Last Friday Sacha Baron Cohen’s new movie Bruno came out and topped box offices with a whopping $30.4 Million, only to see diminishing returns for the remainder of the weekend. It is unusual that a movie begins to drop just the day after, but in Bruno’s case it did. The newest installment of the Harry Potter series opened this past Wednesday with an unheard of $104 million worldwide, with more people expected to see it this coming weekend. Despite Bruno not having great success after its opening day compared to Harry Potter’s unrivaled success, both of these movies have one glaring commonality; both of these film’s online reviews were negative.
From social sites such as Twitter, Facebook, Digg, to movie review sites like Yahoo movies and moviefone.com, the reviews for these films were nothing to be proud of. I personally have not seen Bruno yet, but I was dragged to see Harry Potter at midnight this past Wednesday, and it was probably the worst of all Potter films that I have seen. I am not a reader of the novels, so I can say unbiased, it wasn’t a great movie. So we ask ourselves, why one movie continued to do well even though they both had bad reviews. The answer: Branding.

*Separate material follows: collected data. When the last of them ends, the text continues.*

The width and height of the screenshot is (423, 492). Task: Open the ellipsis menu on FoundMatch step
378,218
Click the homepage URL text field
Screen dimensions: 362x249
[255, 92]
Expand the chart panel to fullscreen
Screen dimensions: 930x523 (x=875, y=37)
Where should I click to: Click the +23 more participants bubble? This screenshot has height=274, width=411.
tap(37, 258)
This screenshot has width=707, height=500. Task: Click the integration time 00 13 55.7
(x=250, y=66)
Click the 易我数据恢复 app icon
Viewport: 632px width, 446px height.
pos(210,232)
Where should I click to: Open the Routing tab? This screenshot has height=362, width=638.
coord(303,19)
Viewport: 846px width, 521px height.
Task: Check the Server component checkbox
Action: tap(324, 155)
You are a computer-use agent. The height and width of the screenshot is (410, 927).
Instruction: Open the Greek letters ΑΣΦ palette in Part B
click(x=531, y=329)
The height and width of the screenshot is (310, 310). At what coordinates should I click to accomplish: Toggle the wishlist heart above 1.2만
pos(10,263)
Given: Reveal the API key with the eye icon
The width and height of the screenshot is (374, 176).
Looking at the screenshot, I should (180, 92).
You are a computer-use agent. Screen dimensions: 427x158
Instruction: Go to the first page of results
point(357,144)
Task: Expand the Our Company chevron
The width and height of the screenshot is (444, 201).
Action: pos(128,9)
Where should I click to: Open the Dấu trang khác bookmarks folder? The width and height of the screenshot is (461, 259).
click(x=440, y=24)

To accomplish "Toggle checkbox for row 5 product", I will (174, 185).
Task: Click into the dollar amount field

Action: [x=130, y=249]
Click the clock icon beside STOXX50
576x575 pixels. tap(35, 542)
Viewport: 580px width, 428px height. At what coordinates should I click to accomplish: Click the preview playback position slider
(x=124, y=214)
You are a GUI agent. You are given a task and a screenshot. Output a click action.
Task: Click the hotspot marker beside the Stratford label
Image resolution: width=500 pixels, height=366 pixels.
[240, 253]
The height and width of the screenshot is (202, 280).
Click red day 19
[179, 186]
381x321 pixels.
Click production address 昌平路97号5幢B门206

Branding is one of the most important aspects of marketing. If your product is branded well, introduces itself successfully, and is made a staple within popular culture (such as the Harry Potter series) then a formula for future success has been established. Also, keep in mind the demographic for both of these films. The demographic for Bruno are the people who enjoyed Borat, and the people who bought the hype. Compare this to the loyal fans (both children and adults) who will watch the movie regardless of negative reviews.
Sacha Baron Cohen didn’t do a great job at branding himself as a transcendent figure in popular culture. Many people don’t even know him by name; only by the guy did who Borat. For example, comedians such as Jim Carrey, Adam Sandler, and Will Ferrel to name a few have branded themselves adequately. We know their names, the posters and ads for all of their movies have their names in big bold letters, so we associate them with funny movies, which at the least will make us laugh. With Sacha Baron Cohen, “not so much… (Borat accent).” It is true that Sacha Baron Cohen has a small following of loyal fans that have enjoyed him since his start with the Ali G Show (like myself), but much of him is surrounded by mystery. It may be due to the fact that he is not from the United States, but that has been overcome before (Monty Python); but in my opinion he didn’t brand himself the way that other successful talents in his field have. He had the perfect opportunity with Borat; it was a gigantic hit worldwide, if we would have attached his name to it a bit more, and made himself more of a global icon/phenomenon than I think despite bad reviews, Bruno’s numbers would still be climbing.
Now, more than ever, movies are capitalizing on the effects of branding. Think of all of the new movies coming out that are based on old comic books or children’s cartoons. Transformers, Wolverine, Spiderman, and GI Joe just to name a few are all expecting to, or have already earned high revenue at the box office.
The overall marketing theme here is branding. Yes, you can have a great product, and it might do well initially, but without a great branding technique you may not be ensuring yourself future success. So before you unveil your next great product/service, make sure to brand it properly, or the 15 minutes of fame that we all desire might be all that you get.